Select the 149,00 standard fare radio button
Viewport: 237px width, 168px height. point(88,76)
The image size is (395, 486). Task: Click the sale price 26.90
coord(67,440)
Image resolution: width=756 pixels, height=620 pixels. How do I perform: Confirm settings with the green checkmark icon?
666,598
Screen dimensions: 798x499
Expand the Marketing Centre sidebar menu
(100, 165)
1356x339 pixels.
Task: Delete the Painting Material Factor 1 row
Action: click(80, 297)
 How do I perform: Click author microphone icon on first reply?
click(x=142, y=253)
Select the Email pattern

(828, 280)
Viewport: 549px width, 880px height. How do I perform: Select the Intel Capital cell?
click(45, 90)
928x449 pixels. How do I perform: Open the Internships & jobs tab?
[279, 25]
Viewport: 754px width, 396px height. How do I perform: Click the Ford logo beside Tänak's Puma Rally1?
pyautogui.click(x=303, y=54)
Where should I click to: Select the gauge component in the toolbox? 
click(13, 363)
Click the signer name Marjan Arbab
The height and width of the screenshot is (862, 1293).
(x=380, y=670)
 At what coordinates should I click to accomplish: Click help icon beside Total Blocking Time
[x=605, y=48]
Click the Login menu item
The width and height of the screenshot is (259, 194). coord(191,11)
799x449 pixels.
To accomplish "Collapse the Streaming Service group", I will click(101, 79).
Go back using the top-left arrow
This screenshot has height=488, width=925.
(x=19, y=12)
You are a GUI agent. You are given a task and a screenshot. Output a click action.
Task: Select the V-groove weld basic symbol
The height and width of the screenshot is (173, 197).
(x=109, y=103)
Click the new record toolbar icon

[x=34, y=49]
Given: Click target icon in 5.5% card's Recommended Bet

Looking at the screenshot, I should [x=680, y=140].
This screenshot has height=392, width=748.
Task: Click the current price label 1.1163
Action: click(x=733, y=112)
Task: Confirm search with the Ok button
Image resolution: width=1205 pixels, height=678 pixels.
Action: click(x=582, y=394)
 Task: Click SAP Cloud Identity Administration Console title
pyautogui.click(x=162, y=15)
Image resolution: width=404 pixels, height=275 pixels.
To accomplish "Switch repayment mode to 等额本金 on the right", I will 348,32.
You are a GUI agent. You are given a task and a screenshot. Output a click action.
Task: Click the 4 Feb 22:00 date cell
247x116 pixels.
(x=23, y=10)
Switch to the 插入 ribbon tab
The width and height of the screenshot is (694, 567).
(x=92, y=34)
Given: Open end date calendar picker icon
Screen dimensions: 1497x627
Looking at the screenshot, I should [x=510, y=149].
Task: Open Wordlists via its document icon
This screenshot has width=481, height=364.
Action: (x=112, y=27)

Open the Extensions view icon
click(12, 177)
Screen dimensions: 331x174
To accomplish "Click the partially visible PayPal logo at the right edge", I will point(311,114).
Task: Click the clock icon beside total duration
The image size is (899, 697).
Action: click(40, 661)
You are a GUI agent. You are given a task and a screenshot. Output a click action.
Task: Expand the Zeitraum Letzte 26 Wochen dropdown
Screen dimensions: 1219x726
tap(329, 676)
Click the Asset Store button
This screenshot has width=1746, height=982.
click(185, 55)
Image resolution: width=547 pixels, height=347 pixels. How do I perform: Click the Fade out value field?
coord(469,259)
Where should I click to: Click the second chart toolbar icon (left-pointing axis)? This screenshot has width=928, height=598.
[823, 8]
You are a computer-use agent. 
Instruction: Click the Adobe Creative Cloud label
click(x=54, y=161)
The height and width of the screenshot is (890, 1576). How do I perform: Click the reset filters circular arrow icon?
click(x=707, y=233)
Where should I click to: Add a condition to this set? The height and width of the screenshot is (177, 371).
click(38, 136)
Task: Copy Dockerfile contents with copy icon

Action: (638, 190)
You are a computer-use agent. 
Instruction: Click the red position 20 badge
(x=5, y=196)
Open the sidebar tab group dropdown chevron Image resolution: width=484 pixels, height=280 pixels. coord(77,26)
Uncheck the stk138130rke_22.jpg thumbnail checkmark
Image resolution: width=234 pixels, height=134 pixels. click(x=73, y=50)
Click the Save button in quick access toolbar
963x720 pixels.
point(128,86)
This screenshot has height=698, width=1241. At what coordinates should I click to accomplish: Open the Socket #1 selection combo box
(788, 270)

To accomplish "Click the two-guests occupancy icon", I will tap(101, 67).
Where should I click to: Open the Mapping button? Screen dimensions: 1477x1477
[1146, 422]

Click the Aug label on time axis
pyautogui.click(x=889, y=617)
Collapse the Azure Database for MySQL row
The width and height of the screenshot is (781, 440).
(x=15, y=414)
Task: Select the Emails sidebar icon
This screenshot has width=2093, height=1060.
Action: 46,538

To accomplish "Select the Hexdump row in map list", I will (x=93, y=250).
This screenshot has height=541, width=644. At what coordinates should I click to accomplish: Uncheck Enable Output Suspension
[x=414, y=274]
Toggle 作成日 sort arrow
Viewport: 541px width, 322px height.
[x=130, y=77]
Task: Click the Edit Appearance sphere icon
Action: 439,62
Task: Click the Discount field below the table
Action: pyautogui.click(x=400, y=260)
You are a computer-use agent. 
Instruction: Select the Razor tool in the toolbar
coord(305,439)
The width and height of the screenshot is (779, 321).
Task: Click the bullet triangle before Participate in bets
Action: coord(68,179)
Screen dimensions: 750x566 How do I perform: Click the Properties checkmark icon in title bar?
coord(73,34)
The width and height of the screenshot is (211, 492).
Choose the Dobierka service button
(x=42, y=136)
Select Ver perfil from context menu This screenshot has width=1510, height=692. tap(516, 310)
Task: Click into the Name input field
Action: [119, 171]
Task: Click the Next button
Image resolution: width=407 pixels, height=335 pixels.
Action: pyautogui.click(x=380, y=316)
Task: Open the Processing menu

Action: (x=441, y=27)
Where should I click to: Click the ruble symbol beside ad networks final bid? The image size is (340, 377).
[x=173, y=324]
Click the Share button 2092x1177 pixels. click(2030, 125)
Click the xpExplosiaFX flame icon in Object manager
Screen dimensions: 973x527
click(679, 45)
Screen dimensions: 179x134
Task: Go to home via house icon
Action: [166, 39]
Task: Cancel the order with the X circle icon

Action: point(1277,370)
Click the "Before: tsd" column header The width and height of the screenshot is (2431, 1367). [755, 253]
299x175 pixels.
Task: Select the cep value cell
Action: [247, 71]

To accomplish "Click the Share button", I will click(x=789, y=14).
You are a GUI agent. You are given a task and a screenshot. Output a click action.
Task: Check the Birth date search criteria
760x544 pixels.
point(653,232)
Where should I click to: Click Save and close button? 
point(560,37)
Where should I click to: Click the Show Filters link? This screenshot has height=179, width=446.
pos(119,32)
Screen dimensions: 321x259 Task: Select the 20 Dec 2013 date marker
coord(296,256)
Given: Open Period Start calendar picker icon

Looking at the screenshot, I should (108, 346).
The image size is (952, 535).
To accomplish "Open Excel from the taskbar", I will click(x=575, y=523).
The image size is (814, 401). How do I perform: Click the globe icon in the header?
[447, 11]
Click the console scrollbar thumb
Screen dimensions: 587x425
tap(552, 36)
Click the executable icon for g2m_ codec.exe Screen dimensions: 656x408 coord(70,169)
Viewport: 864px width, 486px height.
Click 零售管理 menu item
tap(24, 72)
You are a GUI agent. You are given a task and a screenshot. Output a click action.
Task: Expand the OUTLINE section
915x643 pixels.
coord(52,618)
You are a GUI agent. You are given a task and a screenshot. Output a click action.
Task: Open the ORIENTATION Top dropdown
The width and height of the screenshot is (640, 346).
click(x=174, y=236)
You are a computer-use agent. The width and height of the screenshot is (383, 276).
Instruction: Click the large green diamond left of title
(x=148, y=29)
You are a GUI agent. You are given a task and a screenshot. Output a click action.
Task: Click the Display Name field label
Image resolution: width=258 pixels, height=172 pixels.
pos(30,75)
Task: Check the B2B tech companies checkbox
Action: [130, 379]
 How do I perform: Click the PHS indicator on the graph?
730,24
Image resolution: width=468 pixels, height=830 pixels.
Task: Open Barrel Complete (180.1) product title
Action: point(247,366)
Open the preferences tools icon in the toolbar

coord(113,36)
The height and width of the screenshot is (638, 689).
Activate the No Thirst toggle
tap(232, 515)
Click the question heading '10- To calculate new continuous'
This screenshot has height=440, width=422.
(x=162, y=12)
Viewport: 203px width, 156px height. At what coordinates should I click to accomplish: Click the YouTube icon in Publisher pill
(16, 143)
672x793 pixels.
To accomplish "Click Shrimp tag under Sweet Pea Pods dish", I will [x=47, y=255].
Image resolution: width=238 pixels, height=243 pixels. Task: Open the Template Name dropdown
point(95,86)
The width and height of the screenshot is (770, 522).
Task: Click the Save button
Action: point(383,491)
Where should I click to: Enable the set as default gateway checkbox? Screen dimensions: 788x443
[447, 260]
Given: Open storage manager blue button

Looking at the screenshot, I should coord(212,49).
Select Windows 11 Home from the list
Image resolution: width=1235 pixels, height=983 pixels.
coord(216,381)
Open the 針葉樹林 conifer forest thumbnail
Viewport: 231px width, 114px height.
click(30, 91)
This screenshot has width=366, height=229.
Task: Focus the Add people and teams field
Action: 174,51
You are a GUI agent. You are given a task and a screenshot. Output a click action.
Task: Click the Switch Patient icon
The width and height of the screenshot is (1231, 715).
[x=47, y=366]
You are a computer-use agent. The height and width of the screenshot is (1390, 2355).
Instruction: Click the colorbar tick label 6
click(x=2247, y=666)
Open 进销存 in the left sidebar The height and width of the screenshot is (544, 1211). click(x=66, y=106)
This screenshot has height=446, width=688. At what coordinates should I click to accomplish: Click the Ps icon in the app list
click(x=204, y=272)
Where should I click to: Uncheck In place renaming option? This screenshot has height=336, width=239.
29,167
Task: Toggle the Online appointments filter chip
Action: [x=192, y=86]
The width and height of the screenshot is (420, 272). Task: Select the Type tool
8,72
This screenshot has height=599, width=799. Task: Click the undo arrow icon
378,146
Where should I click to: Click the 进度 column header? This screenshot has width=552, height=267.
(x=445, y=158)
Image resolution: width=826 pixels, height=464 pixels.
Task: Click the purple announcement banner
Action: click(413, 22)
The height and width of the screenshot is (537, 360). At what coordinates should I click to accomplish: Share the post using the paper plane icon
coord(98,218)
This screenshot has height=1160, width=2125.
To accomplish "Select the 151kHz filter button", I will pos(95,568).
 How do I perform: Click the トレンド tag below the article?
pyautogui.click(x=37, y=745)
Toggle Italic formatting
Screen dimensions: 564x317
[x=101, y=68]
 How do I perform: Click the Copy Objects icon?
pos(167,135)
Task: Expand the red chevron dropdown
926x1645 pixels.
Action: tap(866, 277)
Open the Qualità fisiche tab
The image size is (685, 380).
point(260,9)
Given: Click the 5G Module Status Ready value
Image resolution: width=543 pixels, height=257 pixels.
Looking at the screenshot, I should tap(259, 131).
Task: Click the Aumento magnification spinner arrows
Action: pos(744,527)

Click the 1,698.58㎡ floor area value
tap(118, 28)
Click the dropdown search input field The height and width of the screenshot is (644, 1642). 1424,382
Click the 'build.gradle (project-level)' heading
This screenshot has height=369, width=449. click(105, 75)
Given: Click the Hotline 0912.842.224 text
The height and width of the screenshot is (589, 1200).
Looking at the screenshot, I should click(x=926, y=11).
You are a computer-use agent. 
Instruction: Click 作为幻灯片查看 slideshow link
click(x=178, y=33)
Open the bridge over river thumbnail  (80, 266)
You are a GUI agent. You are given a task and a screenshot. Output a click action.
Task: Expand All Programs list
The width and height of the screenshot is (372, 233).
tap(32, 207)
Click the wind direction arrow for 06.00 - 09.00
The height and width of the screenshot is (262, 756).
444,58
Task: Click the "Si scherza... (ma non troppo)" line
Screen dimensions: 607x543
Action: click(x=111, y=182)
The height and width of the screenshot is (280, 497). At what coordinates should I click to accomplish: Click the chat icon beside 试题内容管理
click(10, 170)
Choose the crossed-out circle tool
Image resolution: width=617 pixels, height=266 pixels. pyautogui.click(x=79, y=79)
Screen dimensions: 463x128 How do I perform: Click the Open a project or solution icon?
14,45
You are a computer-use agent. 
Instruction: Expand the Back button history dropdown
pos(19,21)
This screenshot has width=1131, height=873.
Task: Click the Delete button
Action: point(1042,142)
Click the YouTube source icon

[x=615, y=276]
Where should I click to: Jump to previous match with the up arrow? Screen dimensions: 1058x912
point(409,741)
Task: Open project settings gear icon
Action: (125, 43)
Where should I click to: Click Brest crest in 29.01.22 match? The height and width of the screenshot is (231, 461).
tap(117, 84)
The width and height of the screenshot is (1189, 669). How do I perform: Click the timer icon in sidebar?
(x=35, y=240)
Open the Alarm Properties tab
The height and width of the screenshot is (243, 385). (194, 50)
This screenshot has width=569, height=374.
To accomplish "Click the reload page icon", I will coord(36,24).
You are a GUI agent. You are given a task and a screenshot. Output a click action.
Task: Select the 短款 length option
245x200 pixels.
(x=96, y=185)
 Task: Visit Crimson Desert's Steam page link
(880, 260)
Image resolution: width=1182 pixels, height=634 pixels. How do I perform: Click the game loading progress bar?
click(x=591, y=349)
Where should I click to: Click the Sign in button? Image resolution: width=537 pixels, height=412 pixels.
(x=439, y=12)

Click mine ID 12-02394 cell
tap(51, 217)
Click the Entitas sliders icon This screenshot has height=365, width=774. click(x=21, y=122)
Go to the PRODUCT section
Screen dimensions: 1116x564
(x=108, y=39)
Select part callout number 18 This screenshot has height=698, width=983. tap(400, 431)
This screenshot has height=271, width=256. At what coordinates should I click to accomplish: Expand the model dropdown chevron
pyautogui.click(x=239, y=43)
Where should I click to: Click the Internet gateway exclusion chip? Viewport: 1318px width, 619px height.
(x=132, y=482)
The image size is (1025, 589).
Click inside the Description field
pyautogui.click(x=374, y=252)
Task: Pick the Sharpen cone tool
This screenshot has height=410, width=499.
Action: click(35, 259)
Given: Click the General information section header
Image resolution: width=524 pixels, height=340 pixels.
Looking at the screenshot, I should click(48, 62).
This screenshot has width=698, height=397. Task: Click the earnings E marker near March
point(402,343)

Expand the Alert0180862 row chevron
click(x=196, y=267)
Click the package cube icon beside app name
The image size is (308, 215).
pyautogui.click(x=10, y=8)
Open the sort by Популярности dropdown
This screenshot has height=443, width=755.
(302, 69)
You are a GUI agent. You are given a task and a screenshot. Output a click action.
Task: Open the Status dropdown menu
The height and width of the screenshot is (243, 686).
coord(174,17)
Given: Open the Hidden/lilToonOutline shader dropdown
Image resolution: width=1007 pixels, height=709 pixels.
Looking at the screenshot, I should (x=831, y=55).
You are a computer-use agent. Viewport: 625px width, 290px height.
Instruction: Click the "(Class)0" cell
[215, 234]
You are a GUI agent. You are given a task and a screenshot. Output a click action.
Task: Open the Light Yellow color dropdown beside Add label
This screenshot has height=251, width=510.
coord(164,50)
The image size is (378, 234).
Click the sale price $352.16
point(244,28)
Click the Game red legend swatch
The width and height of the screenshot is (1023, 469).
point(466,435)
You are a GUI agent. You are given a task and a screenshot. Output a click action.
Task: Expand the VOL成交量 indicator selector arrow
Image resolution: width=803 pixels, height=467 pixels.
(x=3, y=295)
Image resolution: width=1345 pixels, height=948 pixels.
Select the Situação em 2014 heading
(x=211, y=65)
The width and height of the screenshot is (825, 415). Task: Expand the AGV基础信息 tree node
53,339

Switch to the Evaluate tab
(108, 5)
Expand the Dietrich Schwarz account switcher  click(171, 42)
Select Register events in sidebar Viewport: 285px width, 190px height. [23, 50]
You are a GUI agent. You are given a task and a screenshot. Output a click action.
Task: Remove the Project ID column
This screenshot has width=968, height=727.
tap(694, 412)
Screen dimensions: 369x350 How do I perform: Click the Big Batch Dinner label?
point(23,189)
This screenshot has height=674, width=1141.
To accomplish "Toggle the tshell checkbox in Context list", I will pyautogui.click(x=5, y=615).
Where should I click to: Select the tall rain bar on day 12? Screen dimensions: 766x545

◆ ◆ ◆ ◆ ◆ ◆ ◆

Reproduce the entries above verbatim, starting at the line containing "will click(x=789, y=14)." and ending at the line containing "coord(52,618)".

## Task answer
To accomplish "Click the Share button", I will click(x=789, y=14).
You are a GUI agent. You are given a task and a screenshot. Output a click action.
Task: Check the Birth date search criteria
760x544 pixels.
point(653,232)
Where should I click to: Click Save and close button? 
point(560,37)
Where should I click to: Click the Show Filters link? This screenshot has height=179, width=446.
pos(119,32)
Screen dimensions: 321x259 Task: Select the 20 Dec 2013 date marker
coord(296,256)
Given: Open Period Start calendar picker icon

Looking at the screenshot, I should (108, 346).
The image size is (952, 535).
To accomplish "Open Excel from the taskbar", I will click(x=575, y=523).
The image size is (814, 401). How do I perform: Click the globe icon in the header?
[447, 11]
Click the console scrollbar thumb
Screen dimensions: 587x425
tap(552, 36)
Click the executable icon for g2m_ codec.exe Screen dimensions: 656x408 coord(70,169)
Viewport: 864px width, 486px height.
Click 零售管理 menu item
tap(24, 72)
You are a GUI agent. You are given a task and a screenshot. Output a click action.
Task: Expand the OUTLINE section
915x643 pixels.
coord(52,618)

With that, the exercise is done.